#### [RECORD SET]

########

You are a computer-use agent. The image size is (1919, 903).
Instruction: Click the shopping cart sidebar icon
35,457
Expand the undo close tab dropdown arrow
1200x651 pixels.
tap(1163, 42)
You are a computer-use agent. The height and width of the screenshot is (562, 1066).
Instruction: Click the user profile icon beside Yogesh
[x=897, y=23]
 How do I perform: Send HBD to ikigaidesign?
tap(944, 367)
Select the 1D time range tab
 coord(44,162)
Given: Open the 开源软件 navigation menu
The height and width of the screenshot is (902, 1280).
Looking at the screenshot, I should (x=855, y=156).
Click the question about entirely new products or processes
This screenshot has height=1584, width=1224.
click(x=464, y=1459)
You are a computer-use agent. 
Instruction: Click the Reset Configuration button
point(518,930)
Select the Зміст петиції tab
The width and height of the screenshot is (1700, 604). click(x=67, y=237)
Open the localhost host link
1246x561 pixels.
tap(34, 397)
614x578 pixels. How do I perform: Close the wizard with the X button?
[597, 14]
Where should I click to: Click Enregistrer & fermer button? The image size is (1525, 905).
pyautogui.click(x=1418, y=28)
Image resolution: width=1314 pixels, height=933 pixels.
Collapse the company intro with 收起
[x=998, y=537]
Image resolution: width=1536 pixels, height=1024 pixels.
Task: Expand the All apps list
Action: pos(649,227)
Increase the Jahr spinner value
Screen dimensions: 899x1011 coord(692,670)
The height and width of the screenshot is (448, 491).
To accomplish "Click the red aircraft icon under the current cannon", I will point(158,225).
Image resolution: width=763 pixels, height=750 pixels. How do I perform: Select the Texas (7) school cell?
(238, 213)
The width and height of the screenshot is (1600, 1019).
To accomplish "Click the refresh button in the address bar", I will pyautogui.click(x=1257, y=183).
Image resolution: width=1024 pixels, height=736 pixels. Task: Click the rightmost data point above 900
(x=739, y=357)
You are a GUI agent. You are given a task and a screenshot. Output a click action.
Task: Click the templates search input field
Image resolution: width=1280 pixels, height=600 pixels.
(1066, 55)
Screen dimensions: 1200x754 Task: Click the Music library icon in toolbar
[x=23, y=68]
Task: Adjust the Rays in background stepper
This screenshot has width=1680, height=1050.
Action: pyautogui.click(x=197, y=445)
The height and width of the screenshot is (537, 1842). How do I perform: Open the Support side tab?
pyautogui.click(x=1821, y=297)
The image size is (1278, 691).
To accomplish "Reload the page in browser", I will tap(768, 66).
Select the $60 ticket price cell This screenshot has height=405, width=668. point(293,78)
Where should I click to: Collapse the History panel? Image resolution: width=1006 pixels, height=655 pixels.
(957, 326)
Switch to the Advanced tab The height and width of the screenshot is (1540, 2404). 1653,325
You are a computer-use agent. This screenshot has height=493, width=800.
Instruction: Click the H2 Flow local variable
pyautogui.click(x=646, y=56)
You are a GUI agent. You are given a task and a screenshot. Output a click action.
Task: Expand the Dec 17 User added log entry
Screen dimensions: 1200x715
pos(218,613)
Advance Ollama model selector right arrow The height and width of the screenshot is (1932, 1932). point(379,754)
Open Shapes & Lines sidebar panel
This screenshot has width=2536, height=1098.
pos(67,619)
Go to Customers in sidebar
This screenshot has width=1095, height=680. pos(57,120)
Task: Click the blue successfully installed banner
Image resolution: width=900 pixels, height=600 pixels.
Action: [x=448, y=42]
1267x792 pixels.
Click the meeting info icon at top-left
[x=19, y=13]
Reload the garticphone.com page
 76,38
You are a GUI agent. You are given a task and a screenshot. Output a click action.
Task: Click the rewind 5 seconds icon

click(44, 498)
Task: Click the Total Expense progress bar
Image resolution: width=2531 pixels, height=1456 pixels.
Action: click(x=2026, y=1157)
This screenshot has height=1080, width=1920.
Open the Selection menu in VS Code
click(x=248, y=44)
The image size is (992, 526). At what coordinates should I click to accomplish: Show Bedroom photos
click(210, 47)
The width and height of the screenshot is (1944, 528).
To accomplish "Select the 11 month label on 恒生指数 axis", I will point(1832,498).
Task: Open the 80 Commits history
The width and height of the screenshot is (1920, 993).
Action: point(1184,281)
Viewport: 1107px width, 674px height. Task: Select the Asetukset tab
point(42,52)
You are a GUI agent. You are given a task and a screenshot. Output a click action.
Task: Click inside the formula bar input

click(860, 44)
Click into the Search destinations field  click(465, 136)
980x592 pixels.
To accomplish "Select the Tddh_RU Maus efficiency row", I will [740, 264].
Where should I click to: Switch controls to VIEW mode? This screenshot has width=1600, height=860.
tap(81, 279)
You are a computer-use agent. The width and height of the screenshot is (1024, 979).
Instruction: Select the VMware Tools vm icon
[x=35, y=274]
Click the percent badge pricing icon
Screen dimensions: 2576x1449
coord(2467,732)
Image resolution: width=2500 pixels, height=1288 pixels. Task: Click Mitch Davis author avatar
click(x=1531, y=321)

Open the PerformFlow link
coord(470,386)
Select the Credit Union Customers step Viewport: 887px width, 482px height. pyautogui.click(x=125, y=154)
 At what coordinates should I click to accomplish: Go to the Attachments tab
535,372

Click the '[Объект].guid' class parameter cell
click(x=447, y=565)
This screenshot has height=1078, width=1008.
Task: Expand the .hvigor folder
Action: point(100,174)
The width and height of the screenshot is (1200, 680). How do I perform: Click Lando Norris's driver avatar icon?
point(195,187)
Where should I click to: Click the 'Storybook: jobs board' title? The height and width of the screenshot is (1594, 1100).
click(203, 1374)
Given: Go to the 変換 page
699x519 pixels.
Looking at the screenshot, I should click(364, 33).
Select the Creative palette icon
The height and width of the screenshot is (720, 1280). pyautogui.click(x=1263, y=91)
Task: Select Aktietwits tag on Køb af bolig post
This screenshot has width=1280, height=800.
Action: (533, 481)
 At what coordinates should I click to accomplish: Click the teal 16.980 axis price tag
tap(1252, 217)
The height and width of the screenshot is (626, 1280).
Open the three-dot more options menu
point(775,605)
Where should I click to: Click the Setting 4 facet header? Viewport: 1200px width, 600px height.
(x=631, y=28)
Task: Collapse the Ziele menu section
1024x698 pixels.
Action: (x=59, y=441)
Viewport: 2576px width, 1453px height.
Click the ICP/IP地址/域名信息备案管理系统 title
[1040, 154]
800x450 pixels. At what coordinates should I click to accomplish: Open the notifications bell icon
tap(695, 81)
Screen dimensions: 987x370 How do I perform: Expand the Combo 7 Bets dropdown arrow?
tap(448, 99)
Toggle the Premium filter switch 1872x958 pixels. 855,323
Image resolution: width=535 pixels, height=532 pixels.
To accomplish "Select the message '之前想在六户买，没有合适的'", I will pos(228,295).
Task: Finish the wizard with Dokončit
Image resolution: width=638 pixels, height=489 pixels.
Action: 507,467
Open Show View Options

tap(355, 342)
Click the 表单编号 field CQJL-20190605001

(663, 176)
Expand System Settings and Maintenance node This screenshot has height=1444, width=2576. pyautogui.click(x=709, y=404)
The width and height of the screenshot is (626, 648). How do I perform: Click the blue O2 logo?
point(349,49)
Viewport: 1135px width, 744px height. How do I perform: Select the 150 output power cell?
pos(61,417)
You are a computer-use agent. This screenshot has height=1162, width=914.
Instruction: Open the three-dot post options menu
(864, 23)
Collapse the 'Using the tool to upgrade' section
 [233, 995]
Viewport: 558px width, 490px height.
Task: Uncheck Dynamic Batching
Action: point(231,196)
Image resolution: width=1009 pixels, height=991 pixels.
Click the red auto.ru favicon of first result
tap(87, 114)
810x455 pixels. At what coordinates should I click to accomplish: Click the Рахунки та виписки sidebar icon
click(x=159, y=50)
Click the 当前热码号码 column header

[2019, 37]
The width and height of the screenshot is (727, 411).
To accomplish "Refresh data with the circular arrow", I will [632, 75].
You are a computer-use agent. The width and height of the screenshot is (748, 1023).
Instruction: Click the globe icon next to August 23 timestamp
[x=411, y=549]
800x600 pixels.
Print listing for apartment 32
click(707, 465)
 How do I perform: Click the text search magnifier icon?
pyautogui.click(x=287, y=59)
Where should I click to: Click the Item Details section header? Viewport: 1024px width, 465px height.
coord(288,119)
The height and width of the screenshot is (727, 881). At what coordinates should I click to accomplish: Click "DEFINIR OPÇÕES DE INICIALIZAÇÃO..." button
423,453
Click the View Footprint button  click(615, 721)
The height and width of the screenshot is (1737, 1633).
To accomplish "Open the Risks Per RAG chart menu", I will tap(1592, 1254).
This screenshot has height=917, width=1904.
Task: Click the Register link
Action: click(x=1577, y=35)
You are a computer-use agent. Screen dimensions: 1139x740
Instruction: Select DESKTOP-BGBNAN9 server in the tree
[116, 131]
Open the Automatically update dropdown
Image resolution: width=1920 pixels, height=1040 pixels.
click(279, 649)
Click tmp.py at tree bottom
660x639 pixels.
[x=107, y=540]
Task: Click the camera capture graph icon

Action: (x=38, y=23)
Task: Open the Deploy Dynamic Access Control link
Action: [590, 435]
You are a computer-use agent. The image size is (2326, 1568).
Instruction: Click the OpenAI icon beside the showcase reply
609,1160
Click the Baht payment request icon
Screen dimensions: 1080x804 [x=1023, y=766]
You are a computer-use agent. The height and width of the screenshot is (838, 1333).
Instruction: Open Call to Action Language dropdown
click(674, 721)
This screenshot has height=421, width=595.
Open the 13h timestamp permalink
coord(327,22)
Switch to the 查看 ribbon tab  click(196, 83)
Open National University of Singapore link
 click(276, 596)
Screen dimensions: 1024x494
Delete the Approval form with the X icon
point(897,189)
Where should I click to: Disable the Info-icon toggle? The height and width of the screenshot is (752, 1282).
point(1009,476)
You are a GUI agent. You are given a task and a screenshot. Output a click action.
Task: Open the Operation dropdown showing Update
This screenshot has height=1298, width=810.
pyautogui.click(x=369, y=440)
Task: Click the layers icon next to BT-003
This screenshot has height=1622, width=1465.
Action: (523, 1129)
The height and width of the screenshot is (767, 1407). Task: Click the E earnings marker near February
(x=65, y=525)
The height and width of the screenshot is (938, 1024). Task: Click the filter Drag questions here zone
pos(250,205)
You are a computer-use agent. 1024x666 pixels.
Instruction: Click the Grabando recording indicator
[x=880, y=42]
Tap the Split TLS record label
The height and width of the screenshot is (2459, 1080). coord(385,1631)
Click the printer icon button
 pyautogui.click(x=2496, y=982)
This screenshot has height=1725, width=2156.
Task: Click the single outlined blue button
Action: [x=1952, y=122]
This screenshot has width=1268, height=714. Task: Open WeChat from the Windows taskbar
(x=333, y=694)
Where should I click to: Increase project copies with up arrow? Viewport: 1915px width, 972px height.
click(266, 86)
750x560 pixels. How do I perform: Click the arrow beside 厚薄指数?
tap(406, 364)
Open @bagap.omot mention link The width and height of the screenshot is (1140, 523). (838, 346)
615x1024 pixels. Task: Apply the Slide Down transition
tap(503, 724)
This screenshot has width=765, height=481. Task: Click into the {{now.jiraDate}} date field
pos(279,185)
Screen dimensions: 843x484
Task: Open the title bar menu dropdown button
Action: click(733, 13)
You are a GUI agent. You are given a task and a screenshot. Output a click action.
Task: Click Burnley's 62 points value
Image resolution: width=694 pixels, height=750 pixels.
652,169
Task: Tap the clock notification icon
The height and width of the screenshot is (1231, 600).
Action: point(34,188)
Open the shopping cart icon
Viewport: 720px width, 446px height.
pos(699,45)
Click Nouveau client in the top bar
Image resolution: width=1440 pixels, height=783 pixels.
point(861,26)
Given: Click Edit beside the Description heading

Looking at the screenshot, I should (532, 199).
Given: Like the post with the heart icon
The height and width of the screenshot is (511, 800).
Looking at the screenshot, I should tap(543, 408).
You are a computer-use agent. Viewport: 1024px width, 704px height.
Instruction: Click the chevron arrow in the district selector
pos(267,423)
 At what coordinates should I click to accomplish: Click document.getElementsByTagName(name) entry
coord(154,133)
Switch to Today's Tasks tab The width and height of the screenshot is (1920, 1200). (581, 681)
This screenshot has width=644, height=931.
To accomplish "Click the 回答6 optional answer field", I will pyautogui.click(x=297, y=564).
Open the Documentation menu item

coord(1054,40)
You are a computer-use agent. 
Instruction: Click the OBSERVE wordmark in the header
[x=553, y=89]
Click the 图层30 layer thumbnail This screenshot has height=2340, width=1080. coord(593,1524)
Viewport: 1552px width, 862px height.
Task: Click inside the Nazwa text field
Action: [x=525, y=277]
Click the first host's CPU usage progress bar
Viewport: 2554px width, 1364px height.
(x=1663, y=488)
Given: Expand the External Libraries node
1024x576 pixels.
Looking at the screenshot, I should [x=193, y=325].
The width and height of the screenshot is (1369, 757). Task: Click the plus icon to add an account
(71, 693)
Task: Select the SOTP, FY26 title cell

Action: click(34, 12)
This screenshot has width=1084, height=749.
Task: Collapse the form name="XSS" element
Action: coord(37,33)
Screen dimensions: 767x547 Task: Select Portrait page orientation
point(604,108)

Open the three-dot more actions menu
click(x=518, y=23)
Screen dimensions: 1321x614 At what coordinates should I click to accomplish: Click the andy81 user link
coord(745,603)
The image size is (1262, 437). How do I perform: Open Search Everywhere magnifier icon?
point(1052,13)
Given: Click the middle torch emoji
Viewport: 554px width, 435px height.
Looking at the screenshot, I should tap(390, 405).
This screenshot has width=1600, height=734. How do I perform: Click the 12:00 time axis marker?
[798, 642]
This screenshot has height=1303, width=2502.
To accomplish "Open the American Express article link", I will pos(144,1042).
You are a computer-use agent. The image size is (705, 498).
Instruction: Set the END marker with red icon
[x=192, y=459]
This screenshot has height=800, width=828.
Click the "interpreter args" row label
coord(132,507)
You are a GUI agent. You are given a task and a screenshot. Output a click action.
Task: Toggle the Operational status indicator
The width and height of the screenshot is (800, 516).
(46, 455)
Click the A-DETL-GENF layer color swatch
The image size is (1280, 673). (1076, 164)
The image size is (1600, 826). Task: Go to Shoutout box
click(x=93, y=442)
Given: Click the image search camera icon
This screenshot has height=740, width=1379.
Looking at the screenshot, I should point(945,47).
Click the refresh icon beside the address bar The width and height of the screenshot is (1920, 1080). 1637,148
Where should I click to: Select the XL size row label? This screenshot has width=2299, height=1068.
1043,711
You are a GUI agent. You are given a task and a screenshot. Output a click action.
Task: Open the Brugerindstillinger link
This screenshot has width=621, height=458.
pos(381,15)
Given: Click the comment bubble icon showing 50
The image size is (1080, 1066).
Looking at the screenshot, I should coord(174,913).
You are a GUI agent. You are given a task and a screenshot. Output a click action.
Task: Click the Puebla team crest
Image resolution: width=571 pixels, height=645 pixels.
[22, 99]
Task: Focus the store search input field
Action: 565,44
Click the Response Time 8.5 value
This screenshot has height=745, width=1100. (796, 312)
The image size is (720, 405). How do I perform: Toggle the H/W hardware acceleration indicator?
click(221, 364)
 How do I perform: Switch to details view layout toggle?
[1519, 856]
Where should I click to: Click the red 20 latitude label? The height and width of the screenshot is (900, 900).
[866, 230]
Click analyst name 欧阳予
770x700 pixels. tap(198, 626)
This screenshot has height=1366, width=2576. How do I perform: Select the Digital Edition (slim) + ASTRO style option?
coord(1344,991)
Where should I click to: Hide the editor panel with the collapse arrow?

########

#### [EXERCISE GOAL]
Copy out the lines from the one with "980x592 pixels." to the one with "Action: point(100,174)", word for word.

#### [RESULT OF THE TASK]
980x592 pixels.
To accomplish "Select the Tddh_RU Maus efficiency row", I will [740, 264].
Where should I click to: Switch controls to VIEW mode? This screenshot has width=1600, height=860.
tap(81, 279)
You are a computer-use agent. The width and height of the screenshot is (1024, 979).
Instruction: Select the VMware Tools vm icon
[x=35, y=274]
Click the percent badge pricing icon
Screen dimensions: 2576x1449
coord(2467,732)
Image resolution: width=2500 pixels, height=1288 pixels. Task: Click Mitch Davis author avatar
click(x=1531, y=321)

Open the PerformFlow link
coord(470,386)
Select the Credit Union Customers step Viewport: 887px width, 482px height. pyautogui.click(x=125, y=154)
 At what coordinates should I click to accomplish: Go to the Attachments tab
535,372

Click the '[Объект].guid' class parameter cell
click(x=447, y=565)
This screenshot has height=1078, width=1008.
Task: Expand the .hvigor folder
Action: point(100,174)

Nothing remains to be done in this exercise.